§ **PROBLEM STATEMENT**:
The listing below holds a line with "Task: Click the lightning" and a line with "Task: Open the ckpt_name". Reproduce those two lines exactly, plus everything between them.

§ **DATA PROVIDED**:
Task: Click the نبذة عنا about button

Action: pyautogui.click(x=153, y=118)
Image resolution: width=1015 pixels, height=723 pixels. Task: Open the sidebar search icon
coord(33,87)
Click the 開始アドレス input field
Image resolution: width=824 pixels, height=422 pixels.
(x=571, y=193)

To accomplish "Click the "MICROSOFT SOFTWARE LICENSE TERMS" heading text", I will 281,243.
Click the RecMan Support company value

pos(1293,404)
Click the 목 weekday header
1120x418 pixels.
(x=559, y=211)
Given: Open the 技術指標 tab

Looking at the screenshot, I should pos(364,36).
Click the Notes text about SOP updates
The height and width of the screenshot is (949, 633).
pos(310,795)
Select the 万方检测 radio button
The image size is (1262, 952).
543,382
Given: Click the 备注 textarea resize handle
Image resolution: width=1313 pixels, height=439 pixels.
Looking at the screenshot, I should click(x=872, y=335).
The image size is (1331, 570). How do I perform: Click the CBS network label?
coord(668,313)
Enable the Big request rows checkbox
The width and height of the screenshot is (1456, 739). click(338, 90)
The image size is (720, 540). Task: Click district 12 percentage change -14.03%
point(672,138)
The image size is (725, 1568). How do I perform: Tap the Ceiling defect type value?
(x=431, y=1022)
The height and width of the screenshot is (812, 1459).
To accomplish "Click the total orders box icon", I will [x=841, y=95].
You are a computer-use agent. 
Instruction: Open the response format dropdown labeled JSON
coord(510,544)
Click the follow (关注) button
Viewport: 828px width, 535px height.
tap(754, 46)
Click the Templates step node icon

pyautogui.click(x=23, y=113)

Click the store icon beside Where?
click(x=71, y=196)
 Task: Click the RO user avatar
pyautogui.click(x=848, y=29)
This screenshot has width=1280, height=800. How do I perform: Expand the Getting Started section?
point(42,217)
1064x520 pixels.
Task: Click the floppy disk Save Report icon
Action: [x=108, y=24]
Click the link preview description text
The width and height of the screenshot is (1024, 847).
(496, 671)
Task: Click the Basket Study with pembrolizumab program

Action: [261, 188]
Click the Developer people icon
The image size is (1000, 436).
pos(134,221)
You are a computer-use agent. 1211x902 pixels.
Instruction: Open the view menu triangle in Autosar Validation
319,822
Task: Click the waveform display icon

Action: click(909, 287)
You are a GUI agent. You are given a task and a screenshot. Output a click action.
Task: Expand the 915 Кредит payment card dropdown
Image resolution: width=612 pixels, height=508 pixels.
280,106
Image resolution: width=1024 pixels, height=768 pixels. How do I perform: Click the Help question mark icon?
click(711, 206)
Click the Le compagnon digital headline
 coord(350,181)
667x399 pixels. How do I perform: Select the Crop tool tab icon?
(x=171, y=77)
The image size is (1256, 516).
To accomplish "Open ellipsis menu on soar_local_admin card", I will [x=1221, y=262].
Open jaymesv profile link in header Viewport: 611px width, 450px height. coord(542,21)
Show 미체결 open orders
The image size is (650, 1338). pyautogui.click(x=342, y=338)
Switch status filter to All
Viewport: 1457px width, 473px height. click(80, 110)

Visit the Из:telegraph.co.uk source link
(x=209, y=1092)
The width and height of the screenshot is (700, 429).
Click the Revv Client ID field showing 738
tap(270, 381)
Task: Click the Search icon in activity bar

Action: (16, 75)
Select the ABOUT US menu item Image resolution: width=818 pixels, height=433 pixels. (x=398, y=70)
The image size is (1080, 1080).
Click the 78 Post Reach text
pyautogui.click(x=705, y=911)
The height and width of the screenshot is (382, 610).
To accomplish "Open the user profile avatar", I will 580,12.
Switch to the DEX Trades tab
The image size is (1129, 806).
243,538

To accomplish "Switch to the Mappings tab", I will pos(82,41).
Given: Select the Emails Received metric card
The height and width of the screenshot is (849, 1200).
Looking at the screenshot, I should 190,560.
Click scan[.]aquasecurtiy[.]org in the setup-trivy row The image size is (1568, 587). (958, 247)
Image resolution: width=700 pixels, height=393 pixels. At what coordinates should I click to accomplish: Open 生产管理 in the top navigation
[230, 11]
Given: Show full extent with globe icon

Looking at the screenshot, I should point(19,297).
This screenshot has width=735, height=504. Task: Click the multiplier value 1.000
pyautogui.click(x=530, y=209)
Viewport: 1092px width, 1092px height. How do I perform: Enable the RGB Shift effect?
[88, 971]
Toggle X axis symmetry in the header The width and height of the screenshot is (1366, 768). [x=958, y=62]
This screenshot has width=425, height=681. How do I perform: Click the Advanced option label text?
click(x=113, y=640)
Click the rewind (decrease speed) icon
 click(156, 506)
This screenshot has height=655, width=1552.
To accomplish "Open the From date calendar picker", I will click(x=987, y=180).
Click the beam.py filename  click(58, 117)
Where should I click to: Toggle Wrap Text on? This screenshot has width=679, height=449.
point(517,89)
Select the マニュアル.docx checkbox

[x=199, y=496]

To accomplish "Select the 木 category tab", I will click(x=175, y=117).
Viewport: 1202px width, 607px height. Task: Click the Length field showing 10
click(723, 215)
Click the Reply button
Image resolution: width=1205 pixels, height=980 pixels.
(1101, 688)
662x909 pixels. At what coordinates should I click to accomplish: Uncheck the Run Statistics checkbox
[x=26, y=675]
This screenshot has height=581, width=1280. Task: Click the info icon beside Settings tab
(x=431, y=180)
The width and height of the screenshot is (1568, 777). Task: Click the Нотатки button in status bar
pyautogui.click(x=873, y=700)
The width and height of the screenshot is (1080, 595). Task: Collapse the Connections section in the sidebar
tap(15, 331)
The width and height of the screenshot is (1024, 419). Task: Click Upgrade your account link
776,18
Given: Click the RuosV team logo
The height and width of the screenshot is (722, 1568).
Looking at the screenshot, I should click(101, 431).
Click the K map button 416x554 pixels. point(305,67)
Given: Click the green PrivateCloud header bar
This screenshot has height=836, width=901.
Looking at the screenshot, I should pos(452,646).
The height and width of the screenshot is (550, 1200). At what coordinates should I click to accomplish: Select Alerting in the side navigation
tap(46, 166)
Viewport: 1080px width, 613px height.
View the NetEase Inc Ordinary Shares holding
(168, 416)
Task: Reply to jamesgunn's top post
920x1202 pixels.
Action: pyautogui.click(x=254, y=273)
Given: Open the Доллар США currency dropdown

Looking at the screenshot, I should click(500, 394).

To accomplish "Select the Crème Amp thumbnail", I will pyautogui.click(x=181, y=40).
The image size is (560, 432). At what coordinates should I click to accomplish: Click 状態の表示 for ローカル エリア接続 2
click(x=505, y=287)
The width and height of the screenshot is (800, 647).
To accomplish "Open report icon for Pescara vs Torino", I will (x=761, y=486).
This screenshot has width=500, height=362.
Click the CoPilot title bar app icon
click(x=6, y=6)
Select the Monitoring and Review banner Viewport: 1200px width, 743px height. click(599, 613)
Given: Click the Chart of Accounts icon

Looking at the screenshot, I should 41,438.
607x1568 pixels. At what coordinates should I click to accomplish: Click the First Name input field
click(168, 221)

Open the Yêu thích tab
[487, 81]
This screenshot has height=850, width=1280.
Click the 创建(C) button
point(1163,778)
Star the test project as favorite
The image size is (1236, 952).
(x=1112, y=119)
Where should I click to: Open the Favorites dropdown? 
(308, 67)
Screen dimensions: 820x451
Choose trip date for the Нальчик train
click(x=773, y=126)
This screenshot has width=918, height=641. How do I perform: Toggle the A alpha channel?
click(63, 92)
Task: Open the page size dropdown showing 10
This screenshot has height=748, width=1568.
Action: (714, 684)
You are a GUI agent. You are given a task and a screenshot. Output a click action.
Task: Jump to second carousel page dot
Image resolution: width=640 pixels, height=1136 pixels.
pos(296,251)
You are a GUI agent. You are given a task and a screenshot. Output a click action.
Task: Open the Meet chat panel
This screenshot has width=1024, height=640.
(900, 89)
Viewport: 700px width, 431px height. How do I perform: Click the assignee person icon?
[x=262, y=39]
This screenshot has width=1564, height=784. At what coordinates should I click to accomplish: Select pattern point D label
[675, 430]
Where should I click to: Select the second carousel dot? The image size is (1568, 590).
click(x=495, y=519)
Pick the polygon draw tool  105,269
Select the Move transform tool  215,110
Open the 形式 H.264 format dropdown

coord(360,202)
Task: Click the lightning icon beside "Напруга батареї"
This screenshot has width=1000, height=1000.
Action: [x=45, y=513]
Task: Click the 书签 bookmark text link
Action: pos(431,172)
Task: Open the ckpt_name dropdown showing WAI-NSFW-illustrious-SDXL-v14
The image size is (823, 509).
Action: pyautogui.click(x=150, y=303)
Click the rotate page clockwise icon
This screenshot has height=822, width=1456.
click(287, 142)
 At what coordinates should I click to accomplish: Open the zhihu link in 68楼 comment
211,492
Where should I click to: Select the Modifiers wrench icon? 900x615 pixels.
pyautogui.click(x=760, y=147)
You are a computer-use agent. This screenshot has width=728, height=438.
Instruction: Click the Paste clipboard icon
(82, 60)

§ **SOLUTION TO THE EXERCISE**:
Task: Click the lightning icon beside "Напруга батареї"
This screenshot has width=1000, height=1000.
Action: [x=45, y=513]
Task: Click the 书签 bookmark text link
Action: pos(431,172)
Task: Open the ckpt_name dropdown showing WAI-NSFW-illustrious-SDXL-v14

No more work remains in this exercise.